*** Opening of Working data ***

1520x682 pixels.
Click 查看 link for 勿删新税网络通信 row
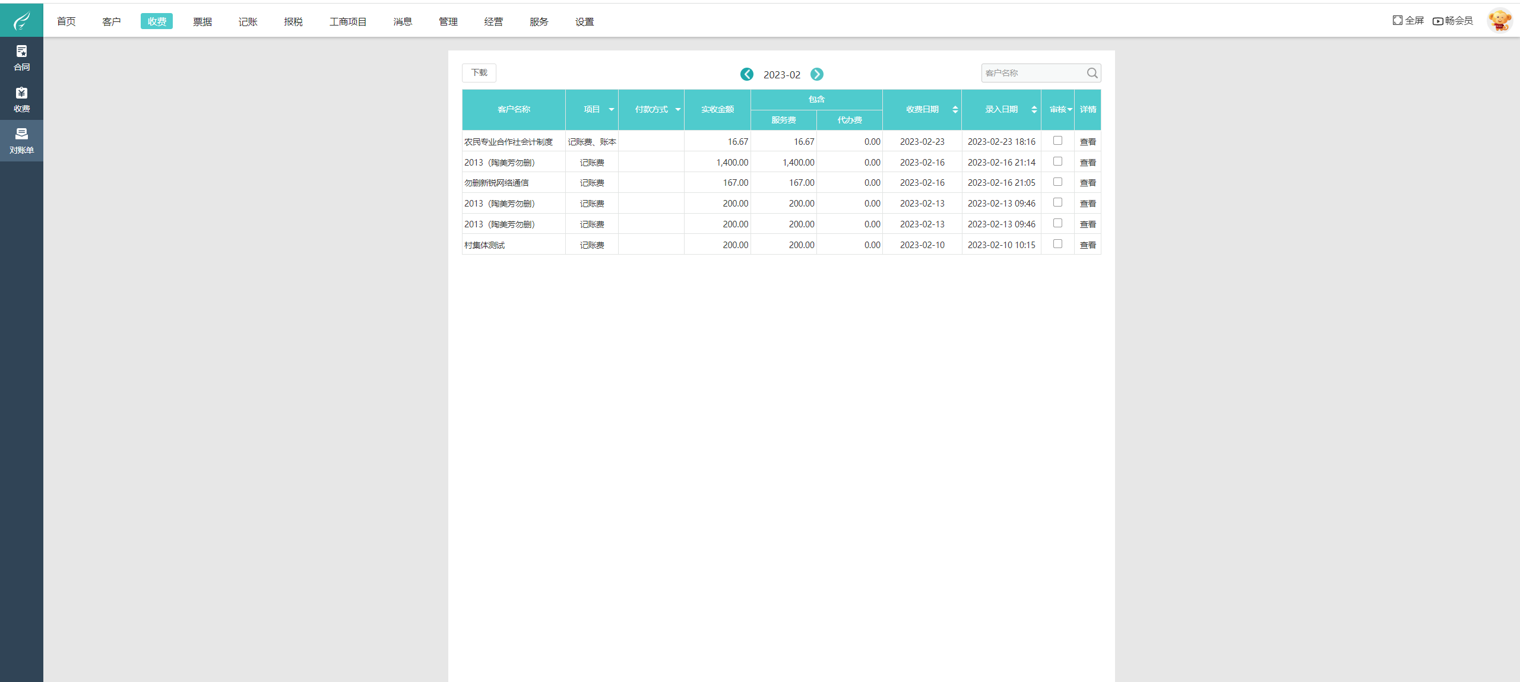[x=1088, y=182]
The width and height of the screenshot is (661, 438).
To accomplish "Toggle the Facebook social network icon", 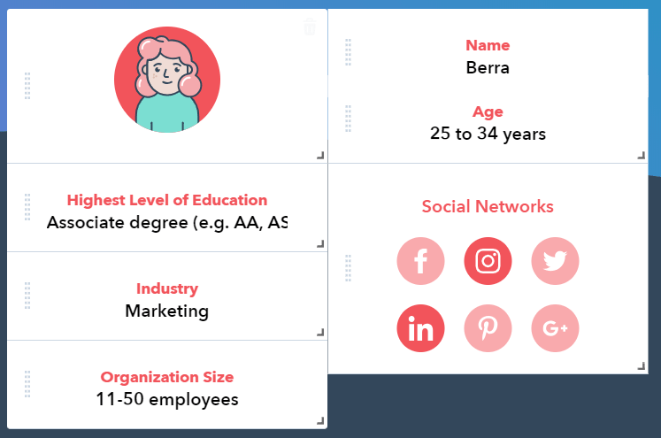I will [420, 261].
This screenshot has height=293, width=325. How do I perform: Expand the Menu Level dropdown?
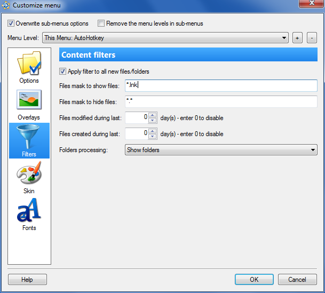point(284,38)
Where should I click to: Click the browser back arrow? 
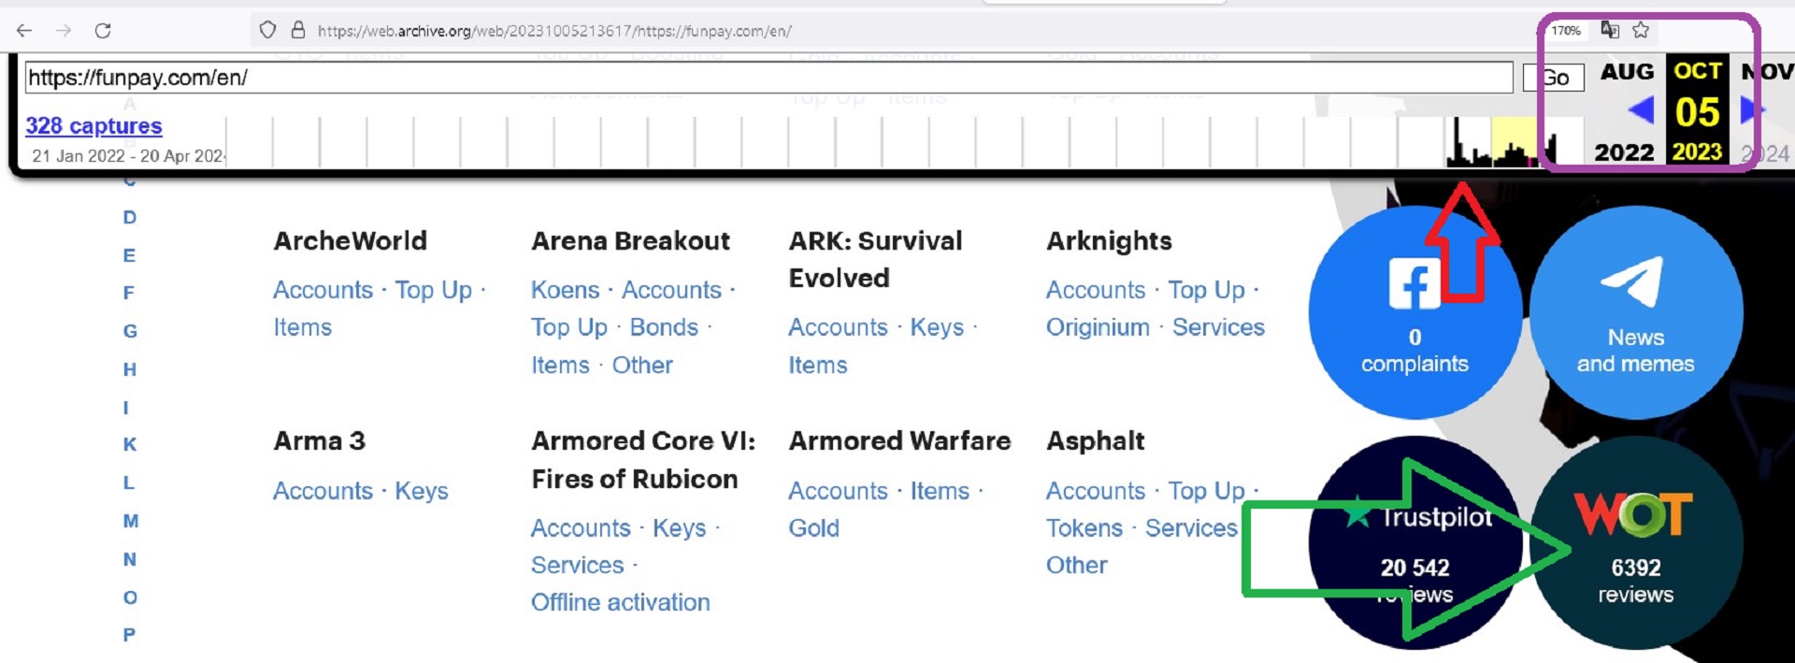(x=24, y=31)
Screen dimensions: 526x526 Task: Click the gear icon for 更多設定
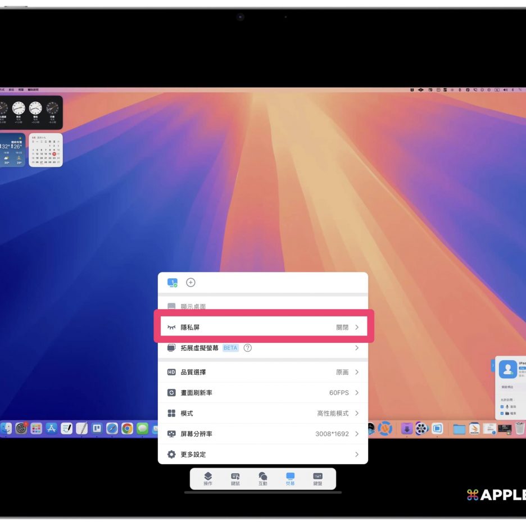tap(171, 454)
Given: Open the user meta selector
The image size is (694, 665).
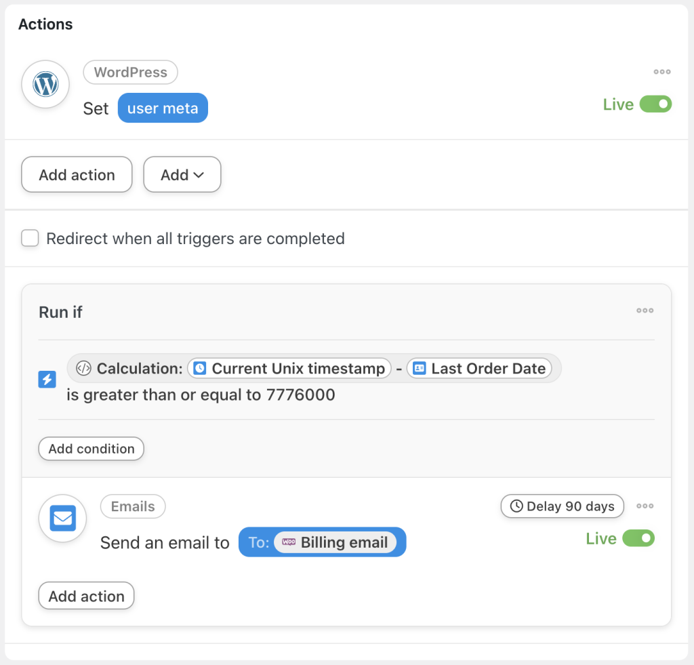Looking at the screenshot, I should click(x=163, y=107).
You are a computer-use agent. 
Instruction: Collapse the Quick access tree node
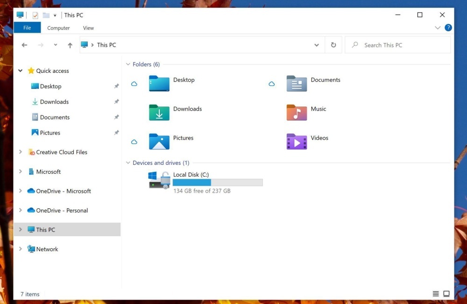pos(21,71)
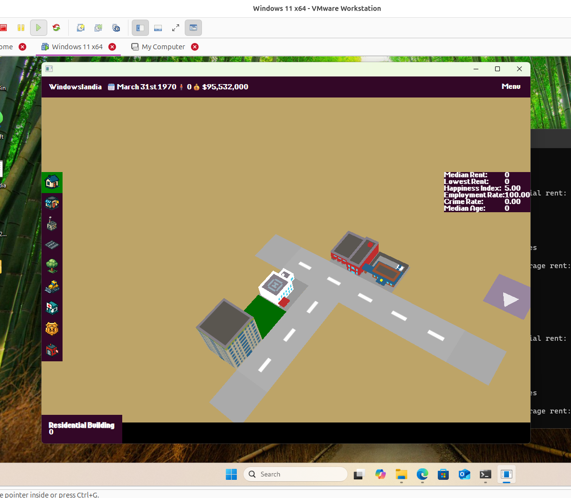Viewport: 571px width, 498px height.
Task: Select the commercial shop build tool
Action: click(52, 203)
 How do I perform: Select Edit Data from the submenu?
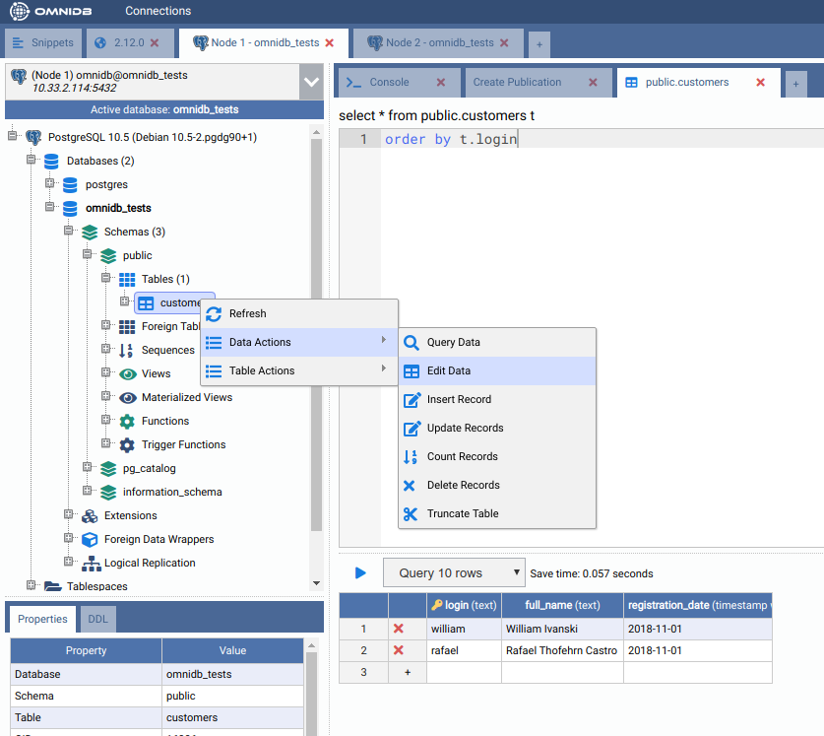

*** Close of Working data ***

**Action item**
In the listing above, transcribe exactly the lines from the line containing "You are a computer-use agent." through the last one, both included, but not the pictures.

**Output for this task**
You are a computer-use agent. 
Instruction: Collapse the Quick access tree node
pos(21,71)
Viewport: 571px width, 498px height.
Task: Select the commercial shop build tool
Action: click(52, 203)
 How do I perform: Select Edit Data from the submenu?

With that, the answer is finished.